I have been reflecting lately on what it means to rebuild after a divorce. When I think of rebuilding or starting over, I think of a variety of ways we reconstruct. Besides physically rebuilding a home, there have been so many ways I have renovated my life. I often wonder if other people feel the same way.
To me, rebuilding encompasses all that has come into play in the past six years, including redeveloping my self-esteem. Although I may have appeared to be confident, there is a part of me that needed to remember the positive attributes I bring to the table.
I continually rebuild my skillset as a career woman and as a mother on my own. Even when I am doing well at work, I have moments when I cave in to negative feelings.
Rebuilding includes growth I have had in learning how to gain control of my finances and how to invest for the future. It also contains the many books I’ve read and the classes I’ve taken. It incorporates getting back into the dating world and struggling to figure out what I am looking for and what I bring to the table.

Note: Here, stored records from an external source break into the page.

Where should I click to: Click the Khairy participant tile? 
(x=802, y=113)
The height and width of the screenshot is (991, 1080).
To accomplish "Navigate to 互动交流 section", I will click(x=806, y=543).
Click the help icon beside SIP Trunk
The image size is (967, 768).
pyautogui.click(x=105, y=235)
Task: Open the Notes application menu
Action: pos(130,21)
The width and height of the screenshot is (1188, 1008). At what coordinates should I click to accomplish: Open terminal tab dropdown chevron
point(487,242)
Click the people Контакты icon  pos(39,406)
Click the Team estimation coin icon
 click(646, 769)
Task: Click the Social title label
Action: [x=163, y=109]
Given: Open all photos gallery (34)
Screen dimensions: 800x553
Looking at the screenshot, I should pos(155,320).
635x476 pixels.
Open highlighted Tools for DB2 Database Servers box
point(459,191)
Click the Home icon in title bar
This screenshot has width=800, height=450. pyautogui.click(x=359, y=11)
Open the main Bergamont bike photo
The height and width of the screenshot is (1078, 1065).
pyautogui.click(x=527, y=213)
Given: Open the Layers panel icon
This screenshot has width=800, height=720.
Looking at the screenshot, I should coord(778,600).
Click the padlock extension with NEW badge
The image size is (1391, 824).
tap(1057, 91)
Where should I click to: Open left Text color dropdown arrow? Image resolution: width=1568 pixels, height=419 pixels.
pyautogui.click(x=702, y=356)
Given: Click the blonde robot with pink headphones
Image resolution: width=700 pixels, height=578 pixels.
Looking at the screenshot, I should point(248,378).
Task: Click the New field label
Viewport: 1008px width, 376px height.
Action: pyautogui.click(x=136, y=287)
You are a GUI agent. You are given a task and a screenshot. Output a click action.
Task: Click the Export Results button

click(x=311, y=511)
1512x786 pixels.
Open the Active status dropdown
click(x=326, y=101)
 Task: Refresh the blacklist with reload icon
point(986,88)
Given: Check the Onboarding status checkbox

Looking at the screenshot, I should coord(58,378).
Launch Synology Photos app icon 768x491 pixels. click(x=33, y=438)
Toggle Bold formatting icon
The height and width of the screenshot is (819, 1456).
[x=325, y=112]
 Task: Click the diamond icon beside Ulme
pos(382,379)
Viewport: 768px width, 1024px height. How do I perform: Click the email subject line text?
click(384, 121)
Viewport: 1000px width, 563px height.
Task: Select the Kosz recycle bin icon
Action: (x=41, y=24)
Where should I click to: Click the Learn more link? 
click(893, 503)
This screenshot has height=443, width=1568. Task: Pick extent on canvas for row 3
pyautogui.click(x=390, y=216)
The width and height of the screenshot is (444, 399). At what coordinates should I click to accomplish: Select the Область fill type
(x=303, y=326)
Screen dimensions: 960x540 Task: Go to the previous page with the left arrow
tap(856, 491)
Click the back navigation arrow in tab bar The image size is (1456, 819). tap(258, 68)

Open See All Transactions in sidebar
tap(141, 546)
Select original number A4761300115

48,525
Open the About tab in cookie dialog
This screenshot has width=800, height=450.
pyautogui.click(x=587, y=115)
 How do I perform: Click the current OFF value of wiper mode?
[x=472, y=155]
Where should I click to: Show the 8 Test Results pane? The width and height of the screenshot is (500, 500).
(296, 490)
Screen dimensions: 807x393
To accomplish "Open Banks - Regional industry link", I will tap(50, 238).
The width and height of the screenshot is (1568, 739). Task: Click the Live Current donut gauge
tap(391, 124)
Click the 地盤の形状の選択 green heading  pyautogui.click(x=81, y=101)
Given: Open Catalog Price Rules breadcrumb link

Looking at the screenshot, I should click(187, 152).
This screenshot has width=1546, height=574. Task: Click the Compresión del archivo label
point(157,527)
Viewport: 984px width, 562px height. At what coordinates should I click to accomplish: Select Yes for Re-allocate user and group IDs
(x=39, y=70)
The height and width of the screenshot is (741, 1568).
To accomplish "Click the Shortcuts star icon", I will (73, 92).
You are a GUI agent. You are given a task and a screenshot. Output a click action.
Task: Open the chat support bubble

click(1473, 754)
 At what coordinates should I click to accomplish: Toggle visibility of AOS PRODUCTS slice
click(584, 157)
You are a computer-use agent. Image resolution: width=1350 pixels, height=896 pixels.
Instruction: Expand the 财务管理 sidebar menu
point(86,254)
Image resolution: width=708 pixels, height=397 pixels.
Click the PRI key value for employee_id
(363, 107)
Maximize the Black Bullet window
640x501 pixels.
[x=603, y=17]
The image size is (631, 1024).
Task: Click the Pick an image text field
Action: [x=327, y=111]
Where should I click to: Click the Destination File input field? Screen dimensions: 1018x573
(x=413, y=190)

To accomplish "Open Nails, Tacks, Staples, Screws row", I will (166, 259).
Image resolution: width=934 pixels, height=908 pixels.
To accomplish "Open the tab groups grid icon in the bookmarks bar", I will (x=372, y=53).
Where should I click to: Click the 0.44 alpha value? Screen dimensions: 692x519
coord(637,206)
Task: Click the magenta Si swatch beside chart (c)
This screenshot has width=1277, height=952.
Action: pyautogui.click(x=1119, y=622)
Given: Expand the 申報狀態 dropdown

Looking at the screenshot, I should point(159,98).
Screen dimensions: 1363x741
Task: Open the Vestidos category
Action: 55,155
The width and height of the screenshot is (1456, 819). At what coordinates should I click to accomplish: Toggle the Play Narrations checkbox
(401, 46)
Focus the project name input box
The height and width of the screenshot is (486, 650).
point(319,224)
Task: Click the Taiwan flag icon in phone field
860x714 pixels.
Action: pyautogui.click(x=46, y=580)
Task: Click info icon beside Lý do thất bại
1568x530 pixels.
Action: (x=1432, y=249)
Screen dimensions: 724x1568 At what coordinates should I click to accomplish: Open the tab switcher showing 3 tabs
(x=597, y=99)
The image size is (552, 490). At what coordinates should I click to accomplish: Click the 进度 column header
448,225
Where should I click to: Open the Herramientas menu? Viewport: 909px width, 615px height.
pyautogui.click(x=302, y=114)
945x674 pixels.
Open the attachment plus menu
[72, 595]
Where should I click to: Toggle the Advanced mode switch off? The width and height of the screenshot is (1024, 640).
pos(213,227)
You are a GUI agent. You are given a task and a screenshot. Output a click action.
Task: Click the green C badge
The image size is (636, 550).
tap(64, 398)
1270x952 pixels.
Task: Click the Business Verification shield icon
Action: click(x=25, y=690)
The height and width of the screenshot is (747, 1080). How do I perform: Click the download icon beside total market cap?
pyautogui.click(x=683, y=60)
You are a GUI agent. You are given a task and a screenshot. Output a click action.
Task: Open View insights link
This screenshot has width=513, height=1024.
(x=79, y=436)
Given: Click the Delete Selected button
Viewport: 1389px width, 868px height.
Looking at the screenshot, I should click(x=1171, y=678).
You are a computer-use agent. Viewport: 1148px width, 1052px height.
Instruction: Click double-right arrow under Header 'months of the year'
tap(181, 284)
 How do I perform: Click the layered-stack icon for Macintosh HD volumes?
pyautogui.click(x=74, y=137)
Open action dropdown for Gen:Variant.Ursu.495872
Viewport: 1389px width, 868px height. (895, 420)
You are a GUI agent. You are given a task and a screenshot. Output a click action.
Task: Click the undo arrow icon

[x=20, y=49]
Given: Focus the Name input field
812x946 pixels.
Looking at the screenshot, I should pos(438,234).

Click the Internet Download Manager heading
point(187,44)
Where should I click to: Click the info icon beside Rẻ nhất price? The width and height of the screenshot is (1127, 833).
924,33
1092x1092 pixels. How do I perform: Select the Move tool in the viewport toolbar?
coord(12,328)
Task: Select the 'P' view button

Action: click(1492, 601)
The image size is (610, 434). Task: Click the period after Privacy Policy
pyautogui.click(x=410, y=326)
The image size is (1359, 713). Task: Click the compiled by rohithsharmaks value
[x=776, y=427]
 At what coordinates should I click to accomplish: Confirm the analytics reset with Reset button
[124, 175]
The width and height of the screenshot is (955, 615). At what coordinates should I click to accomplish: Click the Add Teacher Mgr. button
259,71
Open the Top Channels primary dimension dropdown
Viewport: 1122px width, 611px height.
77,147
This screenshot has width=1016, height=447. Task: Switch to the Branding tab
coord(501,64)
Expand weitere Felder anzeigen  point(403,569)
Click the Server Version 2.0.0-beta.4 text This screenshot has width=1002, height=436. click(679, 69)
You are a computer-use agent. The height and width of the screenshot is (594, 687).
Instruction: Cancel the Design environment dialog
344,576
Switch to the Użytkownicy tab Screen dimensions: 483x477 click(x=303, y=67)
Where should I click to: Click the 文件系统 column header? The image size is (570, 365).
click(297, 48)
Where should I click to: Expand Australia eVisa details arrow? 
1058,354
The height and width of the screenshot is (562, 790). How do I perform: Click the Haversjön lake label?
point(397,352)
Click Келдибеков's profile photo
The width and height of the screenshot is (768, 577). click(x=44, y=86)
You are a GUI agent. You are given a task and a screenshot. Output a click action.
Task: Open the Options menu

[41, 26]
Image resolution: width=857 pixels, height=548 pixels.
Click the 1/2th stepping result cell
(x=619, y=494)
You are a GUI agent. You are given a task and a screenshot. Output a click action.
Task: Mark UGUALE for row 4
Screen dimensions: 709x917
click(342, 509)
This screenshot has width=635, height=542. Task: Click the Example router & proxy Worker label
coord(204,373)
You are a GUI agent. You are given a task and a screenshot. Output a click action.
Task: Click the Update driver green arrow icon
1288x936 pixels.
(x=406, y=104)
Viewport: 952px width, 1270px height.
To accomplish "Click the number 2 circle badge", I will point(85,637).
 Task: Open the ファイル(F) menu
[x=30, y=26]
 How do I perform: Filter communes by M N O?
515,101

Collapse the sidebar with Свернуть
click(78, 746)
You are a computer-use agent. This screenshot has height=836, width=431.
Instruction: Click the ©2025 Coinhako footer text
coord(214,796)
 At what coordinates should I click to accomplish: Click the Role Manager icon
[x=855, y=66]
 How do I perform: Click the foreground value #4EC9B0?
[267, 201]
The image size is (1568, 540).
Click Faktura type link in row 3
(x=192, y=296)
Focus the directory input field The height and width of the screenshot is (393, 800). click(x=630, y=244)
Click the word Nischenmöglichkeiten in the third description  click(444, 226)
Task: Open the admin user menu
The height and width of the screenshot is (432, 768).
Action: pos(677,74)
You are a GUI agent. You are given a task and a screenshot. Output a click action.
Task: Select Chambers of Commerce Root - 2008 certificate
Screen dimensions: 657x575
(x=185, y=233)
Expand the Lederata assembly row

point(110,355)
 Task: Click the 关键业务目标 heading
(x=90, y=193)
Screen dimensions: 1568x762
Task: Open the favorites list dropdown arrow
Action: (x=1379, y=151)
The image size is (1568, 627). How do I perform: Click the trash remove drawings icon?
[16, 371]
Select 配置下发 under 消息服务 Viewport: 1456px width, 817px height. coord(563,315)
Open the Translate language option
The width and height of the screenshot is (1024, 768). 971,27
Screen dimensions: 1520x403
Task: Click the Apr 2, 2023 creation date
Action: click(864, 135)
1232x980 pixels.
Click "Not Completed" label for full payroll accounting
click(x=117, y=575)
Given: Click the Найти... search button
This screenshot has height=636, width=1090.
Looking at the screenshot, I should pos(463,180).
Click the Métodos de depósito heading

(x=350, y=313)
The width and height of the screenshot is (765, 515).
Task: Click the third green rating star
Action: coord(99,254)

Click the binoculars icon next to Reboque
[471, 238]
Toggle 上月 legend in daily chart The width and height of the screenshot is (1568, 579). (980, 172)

Rebuilding involves choosing to wait until my family has had the opportunity to heal before bringing another family into the mix.
It was very intentional for me to wait as long as I did to become committed to a lifelong relationship with someone else. I wanted to allow my children to be more mature and to be able to articulate their feelings and needs. I wanted to give my time and attention to my children and meet their needs as a parent, knowing how quickly the time is flying by.
Since 2014 I have been rebuilding my life on my own with my children. I’ve struggled to learn things about myself that I needed to modify and what I love about myself. I have discovered boundaries and actions I will no longer accept from others.
Even after I have allowed myself time to heal and time to grow, I still find myself needing to heal and grow. At times I felt guilty about moving forward with my life. I have times I think I have made so much progress and overcome so much, and then I have moments when I feel I have so much more to do. Each of us does our timeline a bit differently, just as each of us has different experiences leading us to our preferred path. The important part is staying true to your own goals and hopes for your situation.
Rebuilding after a life-changing event like divorce may not happen over-night. It may take several phases and even some remodifications before it feels right.
And you know what? That is ok- I say do the work, take the time and get it right!